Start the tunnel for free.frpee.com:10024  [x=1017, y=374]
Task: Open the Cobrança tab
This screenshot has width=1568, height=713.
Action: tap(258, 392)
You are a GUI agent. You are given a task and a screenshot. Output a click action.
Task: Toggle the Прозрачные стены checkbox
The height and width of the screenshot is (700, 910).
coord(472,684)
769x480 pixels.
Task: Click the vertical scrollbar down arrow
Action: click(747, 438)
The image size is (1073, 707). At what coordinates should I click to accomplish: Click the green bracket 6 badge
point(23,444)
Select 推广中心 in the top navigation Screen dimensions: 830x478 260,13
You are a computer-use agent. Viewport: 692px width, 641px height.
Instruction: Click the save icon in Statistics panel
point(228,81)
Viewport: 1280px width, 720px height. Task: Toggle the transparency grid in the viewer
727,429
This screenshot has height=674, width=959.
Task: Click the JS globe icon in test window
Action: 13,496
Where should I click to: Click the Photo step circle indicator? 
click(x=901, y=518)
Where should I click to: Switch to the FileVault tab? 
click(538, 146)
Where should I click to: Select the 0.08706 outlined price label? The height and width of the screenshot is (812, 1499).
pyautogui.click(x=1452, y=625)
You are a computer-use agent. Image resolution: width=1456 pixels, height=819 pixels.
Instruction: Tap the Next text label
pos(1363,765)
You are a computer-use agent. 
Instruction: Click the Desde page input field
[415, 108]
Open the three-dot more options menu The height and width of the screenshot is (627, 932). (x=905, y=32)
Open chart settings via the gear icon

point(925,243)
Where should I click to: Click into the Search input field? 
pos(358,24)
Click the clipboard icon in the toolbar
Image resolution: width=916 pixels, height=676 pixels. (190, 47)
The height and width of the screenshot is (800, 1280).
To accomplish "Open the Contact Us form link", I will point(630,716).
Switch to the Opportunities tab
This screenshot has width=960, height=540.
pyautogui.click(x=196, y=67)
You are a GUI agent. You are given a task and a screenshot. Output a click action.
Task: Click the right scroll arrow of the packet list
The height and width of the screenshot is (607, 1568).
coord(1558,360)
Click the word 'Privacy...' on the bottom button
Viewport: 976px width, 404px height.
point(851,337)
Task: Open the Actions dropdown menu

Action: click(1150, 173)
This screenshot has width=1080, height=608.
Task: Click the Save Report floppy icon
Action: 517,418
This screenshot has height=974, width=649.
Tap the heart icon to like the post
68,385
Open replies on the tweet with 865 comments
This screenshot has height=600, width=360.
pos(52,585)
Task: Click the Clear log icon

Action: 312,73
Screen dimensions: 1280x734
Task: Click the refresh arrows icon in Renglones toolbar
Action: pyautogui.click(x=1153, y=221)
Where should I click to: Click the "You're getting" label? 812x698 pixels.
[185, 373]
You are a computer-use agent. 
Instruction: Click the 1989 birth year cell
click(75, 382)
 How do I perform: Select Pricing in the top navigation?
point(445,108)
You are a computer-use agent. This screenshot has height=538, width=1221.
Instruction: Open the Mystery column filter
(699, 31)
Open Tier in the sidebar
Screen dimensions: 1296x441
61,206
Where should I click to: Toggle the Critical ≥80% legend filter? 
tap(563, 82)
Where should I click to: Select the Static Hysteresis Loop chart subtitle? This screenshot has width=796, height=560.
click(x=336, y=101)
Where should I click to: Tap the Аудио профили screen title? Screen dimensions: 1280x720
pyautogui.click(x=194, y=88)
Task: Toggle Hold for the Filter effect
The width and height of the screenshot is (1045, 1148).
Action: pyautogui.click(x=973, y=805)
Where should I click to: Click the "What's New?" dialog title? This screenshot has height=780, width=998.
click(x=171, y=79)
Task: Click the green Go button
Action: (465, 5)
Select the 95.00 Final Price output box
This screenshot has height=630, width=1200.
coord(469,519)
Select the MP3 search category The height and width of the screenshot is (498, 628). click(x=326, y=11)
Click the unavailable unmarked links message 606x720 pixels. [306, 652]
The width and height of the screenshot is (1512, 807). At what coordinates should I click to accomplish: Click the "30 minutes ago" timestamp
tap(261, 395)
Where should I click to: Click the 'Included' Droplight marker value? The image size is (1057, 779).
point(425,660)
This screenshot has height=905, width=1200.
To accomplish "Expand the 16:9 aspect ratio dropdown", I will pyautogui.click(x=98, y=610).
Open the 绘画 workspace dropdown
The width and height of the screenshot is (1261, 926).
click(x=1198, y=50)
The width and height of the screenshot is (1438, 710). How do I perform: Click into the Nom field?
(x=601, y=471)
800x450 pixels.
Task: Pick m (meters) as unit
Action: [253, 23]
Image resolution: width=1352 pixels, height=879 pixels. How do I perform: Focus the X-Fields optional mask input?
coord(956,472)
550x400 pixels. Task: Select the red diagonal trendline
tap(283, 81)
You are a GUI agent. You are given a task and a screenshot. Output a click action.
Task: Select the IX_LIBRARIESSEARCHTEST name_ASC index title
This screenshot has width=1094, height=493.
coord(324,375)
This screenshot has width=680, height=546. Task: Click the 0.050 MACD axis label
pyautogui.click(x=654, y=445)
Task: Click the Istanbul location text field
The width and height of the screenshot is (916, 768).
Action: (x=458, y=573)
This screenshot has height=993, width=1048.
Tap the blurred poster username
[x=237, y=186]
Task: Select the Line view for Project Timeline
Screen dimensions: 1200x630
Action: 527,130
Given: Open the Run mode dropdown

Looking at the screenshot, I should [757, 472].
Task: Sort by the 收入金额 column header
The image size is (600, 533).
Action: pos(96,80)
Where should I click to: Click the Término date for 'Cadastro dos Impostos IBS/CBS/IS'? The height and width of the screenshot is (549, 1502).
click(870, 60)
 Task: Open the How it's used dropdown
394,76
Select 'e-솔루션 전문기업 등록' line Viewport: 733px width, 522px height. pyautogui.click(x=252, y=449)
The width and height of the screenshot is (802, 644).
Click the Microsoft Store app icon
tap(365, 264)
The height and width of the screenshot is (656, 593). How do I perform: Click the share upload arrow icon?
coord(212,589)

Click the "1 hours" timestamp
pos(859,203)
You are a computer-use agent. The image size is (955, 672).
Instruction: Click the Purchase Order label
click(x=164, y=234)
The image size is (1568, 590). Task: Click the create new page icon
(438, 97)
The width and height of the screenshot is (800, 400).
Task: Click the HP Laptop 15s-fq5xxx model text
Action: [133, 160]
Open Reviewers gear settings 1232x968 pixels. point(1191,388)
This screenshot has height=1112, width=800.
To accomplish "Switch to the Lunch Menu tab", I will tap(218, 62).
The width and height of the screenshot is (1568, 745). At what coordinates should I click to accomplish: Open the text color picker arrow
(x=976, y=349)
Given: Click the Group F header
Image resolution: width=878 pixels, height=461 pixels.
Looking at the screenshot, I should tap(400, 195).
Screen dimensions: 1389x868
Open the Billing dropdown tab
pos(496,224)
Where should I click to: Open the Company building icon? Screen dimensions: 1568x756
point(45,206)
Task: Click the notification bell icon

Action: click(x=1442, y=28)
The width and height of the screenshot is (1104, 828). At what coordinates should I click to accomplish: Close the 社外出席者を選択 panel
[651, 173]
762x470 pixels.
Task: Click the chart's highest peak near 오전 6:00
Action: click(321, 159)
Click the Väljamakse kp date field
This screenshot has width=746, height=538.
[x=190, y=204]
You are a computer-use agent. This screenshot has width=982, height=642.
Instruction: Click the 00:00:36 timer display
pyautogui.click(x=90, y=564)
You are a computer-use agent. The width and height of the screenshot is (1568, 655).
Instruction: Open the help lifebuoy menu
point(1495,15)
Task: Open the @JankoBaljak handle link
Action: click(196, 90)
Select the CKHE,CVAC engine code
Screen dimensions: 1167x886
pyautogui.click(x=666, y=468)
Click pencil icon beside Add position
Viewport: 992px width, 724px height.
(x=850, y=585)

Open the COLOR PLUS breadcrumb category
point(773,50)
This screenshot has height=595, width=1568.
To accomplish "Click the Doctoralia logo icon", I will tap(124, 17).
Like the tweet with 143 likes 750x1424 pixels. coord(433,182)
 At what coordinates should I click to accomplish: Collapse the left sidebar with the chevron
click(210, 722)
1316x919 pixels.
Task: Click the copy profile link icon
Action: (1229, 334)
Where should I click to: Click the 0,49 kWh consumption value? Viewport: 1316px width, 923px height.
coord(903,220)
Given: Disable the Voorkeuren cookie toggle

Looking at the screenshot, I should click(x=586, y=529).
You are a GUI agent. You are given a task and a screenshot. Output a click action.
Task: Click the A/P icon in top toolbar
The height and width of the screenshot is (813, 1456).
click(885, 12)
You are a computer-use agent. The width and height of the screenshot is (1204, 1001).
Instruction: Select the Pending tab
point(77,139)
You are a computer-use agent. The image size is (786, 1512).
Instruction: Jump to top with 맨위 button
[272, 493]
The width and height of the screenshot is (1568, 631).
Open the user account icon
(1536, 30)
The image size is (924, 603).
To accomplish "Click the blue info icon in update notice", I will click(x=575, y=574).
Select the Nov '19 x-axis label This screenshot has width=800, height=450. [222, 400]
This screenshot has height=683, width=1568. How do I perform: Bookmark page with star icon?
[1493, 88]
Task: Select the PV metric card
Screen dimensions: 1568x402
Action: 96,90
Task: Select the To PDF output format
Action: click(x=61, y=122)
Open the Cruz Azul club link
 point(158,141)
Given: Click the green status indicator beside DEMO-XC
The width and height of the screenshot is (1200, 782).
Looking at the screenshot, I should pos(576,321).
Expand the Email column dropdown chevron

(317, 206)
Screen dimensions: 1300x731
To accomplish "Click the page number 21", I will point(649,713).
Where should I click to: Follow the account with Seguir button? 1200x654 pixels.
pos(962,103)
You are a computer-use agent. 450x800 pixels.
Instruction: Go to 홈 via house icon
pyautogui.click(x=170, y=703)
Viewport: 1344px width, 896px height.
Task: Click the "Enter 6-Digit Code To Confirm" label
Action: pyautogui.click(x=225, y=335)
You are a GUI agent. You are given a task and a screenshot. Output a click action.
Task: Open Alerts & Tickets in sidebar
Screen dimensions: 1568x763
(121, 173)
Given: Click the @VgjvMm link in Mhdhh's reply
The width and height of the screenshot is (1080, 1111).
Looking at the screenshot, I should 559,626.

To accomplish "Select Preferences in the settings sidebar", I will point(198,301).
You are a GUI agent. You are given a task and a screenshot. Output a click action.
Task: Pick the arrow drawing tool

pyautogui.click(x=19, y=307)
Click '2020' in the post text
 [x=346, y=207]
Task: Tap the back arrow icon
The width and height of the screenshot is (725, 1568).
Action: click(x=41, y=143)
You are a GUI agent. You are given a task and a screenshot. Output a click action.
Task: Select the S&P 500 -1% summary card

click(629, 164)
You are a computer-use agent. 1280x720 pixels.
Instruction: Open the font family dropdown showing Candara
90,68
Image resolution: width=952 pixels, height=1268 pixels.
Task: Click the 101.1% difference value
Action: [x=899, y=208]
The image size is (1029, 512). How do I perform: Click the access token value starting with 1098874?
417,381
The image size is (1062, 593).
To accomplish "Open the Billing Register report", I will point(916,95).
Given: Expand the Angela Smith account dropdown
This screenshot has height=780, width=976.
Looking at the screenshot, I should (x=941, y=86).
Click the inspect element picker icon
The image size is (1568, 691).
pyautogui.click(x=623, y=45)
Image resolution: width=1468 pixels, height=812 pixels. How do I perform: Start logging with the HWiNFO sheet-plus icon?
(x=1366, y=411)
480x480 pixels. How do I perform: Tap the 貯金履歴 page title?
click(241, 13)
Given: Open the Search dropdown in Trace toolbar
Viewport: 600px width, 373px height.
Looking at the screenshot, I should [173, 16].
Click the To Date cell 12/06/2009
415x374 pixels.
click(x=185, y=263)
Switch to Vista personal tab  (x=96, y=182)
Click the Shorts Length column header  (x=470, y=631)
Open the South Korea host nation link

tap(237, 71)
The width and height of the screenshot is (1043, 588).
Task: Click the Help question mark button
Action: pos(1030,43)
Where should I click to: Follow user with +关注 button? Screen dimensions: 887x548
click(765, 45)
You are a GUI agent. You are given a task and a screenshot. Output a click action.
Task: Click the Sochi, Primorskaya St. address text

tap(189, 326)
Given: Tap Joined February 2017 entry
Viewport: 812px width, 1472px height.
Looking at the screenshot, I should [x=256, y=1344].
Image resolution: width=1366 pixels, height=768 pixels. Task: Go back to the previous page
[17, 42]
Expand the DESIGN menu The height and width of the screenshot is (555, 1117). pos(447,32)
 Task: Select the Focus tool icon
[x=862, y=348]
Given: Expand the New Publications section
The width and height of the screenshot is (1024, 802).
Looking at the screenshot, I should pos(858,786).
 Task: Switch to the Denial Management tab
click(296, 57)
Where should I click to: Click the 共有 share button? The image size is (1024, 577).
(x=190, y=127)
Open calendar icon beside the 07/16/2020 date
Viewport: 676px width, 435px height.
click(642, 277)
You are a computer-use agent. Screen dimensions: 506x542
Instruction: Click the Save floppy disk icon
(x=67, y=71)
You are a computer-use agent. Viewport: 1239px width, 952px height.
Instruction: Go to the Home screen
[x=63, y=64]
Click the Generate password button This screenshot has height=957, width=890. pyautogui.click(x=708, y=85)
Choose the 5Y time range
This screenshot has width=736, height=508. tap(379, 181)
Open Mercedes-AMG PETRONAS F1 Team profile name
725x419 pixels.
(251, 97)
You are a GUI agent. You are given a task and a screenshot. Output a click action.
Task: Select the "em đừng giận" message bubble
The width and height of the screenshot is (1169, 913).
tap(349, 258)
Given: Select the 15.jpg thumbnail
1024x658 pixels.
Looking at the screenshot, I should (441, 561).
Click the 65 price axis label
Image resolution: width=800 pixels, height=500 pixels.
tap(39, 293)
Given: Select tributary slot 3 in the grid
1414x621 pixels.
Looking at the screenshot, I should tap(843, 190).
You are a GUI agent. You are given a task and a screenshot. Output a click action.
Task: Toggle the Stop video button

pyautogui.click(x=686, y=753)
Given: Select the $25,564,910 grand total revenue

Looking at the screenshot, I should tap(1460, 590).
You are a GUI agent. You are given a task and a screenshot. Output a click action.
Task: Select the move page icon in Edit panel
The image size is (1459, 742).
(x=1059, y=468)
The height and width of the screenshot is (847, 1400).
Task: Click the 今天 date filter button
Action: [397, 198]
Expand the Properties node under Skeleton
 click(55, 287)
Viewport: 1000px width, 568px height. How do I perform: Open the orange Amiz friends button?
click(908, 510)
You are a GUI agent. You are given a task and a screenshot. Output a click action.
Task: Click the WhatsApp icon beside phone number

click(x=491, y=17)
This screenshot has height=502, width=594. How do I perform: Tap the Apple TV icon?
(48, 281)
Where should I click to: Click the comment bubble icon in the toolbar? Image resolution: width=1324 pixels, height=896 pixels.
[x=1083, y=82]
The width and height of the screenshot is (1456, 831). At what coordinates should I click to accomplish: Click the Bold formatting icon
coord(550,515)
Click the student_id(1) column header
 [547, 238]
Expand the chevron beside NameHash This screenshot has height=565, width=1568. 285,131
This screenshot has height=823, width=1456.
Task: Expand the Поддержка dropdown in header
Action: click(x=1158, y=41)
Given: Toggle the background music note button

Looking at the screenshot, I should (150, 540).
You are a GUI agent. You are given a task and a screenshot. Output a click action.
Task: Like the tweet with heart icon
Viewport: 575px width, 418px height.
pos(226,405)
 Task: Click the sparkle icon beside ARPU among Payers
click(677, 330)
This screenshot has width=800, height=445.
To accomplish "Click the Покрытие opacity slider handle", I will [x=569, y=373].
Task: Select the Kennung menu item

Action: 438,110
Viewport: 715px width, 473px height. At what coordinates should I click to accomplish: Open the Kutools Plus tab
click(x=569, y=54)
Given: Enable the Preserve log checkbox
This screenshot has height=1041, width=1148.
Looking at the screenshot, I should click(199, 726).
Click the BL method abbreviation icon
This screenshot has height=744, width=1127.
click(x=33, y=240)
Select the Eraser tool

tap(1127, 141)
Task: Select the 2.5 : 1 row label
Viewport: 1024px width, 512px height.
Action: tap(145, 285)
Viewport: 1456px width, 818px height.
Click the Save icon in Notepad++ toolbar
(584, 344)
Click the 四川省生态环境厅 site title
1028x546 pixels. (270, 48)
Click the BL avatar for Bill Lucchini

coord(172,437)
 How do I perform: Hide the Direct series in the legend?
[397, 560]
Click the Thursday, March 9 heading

-*-*-

**Your instructions:**
Where the listing above reaches the line that contains "You are a computer-use agent. Viewport: 1239px", start retyping, and finish with the line that contains "Click the Generate"; reproduce those lines exactly and no others.

**Exercise response:**
You are a computer-use agent. Viewport: 1239px width, 952px height.
Instruction: Go to the Home screen
[x=63, y=64]
Click the Generate password button This screenshot has height=957, width=890. pyautogui.click(x=708, y=85)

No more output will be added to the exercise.